--- Requirements ---
(1) Decide whether each statement agrees with the text on flow states, answering yes or no and quoting the words that settle it. (a) The device resets the TO_ASSOCIATED timer for forwarded packets in either direction. (b) The state machine requires five signals. (c) The differentiated services field must always be part of flow identification.
(2) Answer these questions using the text on flow states:
(a) Which timer starts when a flow enters the closing state?
(b) What does the confirmation signal let a device confirm?
(c) What must a protocol implementing signaling for this state machine specify?
(3) Write out everything in the text on flow states from "After transitioning to" down to "the closing state.".

A uniflow transitions to the associating state when the device observes an association signal, and further to the associated state when the device observes a subsequent confirmation signal; see Section 4.2 for details. If the flow has not transitioned to from the associating to the associated state after TO_IDLE, the device drops state for the flow.
After transitioning to the associated state, the device starts a timer TO_ASSOCIATED. It resets this timer for any packet it forwards in either direction. The associated state represents a fully established bidirectional communication. When timer TO_ASSOCIATED expires, the device assumes that the flow has shut down without signaling as such, and drops state for the flow, performing any associated processing. When a stop signal (see {{stop- signaling}}) is observed in either direction, the flow transitions to the closing state.
When a flow enters the closing state, it starts a timer TO_CLOSING. While the stop signal should be the last packet on a flow, the TO_CLOSING timer ensures that reordered packets after the stop signal will be accounted to the flow. When this timer expires, the device drops state for the flow, performing any associated processing.
This document is concerned only with states and transitions common to transport- and function- independent state maintenance. Devices may augment the transitions in this state diagram depending on their function. For example, a firewall that decides based on some information beyond the signals used by this state machine to shut down a flow may transition it directly to a blacklist state on shutdown. Or, a firewall may fail to forward additional packets in the uniflow state until an association signal is observed.
The state machine in Section 3 requires four signals: a new flow signal, the first packet observed in a flow in the zero state; an association signal, allowing a device to verify that an endpoint wishes a bidirectional communication to be established or to continue; a confirmation signal, allowing a device to confirm that the initiator of a flow is reachable at its purported source address; and a stop signal, noting that an endpoint wishes to stop a bidirectional communication. Additional related signals may also be useful, depending on the function a device provides. There are a few different ways to implement these signals; here, we explore the properties of some potential implementations.
We assume the following general requirements for these signals; parallel to those given in [draft-trammell-plus-abstract-mech]:
In order to keep per-flow state, each device using this state machine must have a function it can apply to each packet to be able to extract common properties to identify the flow it is associated with. In general, the set of properties used for flow identification on presently deployed devices includes the source and destination IP address, the source and destination transport layer port number, the transport protocol number. The differentiated services field [RFC2474] may also be included in the set of properties defining a flow, since it may indicate different forwarding treatment.
However, other protocols may use additional bits in their own headers for flow identification. In any case, a protocol implementing signaling for this state machine must specify the function used for flow identification.

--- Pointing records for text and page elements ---
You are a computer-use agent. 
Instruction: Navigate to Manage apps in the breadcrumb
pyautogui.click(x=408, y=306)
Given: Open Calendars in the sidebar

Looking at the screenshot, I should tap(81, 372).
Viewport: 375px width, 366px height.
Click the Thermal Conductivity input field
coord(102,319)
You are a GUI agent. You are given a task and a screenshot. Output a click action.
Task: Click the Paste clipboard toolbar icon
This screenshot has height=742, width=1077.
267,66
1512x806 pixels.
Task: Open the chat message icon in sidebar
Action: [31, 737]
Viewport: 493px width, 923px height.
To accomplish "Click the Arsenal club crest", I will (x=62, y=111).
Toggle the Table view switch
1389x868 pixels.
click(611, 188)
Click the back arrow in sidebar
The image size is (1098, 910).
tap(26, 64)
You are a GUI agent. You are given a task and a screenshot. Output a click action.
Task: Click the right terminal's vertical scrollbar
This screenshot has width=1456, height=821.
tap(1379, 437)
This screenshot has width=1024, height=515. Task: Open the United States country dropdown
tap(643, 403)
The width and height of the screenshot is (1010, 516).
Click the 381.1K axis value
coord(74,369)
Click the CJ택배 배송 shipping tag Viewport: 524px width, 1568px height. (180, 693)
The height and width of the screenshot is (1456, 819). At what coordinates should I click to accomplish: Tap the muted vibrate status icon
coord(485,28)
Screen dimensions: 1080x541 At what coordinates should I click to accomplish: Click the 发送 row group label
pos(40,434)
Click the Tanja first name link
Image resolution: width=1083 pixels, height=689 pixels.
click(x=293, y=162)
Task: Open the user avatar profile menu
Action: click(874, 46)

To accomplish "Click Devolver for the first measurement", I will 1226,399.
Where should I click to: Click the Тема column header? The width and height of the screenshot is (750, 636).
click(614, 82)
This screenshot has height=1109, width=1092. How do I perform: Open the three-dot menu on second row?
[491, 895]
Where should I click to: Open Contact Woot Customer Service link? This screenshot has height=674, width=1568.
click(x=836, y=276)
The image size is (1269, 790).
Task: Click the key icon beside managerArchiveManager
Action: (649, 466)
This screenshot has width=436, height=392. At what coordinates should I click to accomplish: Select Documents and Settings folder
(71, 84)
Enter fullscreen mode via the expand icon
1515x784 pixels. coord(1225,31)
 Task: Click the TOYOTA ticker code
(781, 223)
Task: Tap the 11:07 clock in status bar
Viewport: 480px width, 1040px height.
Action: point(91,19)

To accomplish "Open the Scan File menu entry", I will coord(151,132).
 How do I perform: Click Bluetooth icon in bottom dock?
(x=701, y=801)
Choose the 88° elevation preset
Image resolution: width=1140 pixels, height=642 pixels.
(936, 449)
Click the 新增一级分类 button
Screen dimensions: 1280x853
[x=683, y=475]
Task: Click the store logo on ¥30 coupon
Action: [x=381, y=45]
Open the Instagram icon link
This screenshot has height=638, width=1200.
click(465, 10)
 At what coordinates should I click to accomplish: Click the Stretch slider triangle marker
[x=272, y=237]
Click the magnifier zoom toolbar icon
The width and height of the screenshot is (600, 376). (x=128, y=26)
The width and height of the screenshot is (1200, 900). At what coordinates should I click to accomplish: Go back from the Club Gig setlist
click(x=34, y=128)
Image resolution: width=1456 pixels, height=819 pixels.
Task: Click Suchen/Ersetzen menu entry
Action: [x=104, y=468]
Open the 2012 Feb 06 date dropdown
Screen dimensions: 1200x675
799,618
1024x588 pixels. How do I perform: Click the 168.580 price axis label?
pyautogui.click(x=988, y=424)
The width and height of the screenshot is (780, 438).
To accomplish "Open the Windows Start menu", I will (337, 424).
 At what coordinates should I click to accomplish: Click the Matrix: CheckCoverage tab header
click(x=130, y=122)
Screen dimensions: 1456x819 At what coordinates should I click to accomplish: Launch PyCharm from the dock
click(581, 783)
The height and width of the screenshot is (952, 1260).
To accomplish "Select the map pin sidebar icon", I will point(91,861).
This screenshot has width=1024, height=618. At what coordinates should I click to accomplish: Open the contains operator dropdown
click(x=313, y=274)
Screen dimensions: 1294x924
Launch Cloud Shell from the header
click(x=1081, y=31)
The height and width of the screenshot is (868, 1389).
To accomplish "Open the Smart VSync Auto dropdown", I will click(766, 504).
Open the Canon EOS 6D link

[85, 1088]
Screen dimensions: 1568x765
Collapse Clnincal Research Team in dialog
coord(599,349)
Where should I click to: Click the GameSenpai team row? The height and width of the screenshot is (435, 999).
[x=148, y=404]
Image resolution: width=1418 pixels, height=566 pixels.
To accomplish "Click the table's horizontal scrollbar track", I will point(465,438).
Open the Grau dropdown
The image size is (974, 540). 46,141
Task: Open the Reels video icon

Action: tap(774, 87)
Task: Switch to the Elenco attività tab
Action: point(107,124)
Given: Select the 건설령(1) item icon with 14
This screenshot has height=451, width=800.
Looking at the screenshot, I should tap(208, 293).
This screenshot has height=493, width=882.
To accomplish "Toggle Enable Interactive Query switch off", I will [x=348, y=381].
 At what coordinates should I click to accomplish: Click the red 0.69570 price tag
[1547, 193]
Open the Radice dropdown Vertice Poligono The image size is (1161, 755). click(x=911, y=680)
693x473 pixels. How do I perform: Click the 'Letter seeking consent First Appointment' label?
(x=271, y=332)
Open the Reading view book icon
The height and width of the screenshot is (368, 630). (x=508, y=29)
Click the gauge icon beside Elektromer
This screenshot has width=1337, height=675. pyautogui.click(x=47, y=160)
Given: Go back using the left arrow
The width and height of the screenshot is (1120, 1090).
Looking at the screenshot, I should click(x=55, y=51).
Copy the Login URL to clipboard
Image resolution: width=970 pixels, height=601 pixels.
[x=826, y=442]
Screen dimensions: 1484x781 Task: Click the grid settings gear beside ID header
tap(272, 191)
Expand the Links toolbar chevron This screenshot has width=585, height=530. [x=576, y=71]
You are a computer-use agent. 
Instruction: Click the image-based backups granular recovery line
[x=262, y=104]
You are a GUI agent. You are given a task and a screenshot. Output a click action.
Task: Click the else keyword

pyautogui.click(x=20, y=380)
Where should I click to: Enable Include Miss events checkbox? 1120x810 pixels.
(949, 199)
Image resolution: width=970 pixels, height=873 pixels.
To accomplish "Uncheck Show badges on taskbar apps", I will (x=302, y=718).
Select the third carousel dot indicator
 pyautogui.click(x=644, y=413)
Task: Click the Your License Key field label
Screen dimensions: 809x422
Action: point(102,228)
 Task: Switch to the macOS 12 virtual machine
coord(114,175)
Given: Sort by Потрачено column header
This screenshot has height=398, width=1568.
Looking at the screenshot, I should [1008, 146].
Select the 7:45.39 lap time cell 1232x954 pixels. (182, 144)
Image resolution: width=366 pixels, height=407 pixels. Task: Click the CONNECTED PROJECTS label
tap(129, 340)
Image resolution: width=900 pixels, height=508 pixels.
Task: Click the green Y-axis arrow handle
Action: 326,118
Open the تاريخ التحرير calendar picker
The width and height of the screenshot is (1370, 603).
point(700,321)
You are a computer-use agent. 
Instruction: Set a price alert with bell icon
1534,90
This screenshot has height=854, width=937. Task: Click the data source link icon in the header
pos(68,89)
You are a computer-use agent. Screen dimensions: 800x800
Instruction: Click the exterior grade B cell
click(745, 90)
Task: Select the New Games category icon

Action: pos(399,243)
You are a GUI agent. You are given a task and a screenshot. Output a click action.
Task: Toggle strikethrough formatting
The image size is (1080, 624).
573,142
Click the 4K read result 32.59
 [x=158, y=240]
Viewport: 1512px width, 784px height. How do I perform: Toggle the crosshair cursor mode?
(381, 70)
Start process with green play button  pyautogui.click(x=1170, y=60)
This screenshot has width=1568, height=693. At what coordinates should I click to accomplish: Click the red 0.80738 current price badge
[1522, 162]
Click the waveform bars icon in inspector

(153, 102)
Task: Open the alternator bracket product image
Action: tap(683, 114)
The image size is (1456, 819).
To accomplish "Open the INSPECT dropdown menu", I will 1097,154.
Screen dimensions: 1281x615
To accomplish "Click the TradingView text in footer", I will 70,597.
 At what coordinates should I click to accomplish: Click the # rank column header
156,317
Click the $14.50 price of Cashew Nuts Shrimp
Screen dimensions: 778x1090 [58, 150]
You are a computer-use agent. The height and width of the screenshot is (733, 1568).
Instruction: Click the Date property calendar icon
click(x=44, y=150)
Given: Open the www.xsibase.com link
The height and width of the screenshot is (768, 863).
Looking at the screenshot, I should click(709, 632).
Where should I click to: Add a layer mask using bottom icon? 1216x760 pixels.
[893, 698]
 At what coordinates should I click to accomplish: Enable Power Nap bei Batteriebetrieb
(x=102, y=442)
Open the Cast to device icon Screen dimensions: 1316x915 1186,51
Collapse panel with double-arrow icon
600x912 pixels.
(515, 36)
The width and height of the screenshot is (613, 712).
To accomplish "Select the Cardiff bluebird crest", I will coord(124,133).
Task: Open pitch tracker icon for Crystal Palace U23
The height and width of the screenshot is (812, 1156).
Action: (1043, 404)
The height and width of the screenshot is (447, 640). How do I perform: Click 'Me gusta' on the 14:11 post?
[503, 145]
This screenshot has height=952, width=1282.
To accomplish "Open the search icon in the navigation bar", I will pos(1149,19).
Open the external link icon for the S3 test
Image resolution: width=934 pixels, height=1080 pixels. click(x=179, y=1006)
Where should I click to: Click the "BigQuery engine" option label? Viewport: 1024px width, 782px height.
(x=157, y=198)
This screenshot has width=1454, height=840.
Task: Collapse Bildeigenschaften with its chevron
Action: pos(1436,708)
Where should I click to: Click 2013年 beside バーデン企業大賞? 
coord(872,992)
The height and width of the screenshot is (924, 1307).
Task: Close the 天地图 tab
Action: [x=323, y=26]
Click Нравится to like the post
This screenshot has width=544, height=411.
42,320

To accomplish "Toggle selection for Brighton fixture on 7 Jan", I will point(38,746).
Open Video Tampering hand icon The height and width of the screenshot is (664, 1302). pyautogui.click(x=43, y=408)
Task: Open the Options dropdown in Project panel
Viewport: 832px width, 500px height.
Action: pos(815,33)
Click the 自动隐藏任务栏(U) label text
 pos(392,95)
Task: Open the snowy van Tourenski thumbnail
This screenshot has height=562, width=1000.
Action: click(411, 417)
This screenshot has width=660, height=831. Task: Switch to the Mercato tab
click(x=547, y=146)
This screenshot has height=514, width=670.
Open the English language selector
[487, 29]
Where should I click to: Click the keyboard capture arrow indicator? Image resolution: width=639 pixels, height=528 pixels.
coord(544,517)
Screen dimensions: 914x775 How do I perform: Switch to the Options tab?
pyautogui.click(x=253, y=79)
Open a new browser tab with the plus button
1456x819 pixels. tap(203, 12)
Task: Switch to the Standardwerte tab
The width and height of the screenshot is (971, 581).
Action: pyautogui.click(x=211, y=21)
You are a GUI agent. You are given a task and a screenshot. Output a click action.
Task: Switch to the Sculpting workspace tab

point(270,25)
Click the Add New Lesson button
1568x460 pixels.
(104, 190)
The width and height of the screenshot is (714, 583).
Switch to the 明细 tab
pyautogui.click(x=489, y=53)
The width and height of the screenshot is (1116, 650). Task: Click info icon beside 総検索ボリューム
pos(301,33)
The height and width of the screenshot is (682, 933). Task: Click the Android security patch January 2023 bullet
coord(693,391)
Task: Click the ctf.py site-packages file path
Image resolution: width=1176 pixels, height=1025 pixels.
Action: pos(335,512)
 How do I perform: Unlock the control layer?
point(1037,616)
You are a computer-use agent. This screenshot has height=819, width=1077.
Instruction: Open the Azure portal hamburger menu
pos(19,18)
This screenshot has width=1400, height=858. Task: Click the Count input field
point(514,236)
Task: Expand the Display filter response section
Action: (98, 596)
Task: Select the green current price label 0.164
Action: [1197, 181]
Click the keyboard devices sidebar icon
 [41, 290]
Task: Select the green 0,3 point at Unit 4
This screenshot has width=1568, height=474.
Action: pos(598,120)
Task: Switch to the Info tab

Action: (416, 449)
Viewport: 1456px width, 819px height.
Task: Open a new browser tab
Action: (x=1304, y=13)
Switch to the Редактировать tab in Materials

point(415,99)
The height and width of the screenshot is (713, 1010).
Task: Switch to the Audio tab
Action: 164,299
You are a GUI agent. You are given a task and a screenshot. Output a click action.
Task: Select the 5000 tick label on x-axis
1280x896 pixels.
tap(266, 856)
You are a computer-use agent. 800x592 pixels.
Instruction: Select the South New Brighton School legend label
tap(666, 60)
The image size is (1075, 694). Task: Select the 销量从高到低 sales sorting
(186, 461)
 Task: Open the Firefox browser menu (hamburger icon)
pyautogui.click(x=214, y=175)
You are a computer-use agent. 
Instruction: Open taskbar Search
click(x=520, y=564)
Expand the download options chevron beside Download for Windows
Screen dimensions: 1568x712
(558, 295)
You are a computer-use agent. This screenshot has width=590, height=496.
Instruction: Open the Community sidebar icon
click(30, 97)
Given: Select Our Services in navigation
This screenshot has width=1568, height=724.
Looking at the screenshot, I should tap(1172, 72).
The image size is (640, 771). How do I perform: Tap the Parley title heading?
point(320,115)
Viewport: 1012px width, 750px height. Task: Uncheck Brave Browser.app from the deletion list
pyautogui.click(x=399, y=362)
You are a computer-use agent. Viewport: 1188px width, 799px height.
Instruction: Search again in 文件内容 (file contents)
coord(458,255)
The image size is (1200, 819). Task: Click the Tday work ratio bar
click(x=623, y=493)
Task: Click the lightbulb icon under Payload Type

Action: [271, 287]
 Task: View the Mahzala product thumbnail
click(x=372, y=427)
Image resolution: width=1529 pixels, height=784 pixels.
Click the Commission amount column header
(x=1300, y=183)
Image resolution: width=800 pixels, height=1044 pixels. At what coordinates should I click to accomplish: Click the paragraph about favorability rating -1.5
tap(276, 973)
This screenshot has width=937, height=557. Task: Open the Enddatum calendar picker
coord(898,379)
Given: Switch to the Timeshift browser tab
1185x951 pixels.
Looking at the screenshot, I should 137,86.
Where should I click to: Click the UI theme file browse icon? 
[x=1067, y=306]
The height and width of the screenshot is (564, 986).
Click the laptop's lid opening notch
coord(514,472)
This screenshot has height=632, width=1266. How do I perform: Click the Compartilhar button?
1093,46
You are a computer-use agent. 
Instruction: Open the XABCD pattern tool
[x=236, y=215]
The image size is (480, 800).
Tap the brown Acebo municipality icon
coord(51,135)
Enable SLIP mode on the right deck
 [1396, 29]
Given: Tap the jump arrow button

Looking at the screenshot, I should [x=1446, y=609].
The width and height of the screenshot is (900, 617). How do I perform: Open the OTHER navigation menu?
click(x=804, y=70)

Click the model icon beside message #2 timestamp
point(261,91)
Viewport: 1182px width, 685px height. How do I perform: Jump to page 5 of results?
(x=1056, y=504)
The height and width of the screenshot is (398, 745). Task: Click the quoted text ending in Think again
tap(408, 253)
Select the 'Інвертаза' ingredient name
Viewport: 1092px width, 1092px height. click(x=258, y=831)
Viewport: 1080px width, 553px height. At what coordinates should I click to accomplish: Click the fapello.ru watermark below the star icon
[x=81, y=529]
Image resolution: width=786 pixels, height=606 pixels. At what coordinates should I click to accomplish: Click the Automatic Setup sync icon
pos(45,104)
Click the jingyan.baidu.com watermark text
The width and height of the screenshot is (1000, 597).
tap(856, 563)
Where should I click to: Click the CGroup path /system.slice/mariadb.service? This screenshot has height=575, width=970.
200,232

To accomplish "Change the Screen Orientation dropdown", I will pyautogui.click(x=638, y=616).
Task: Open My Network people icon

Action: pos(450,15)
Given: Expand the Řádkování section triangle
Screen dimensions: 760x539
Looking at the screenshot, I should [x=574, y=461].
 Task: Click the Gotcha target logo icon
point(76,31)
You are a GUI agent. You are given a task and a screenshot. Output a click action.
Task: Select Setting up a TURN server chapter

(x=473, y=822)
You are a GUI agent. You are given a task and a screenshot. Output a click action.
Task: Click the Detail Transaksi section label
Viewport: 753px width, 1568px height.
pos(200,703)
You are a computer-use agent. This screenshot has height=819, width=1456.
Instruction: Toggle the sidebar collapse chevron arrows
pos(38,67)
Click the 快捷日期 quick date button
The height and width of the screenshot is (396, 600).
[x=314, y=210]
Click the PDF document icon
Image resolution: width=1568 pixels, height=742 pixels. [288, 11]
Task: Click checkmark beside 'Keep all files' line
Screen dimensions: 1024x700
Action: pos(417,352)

--- Solutions to the problems ---
(1)
(a) Yes: "It resets this timer for any packet it forwards in either direction."
(b) No: "The state machine in Section 3 requires four signals"
(c) No: "The differentiated services field [RFC2474] may also be included in the set of properties defining a flow"

(2)
(a) TO_CLOSING
(b) That the initiator of a flow is reachable at its purported source address
(c) The function used for flow identification

(3)
After transitioning to the associated state, the device starts a timer TO_ASSOCIATED. It resets this timer for any packet it forwards in either direction. The associated state represents a fully established bidirectional communication. When timer TO_ASSOCIATED expires, the device assumes that the flow has shut down without signaling as such, and drops state for the flow, performing any associated processing. When a stop signal (see {{stop- signaling}}) is observed in either direction, the flow transitions to the closing state.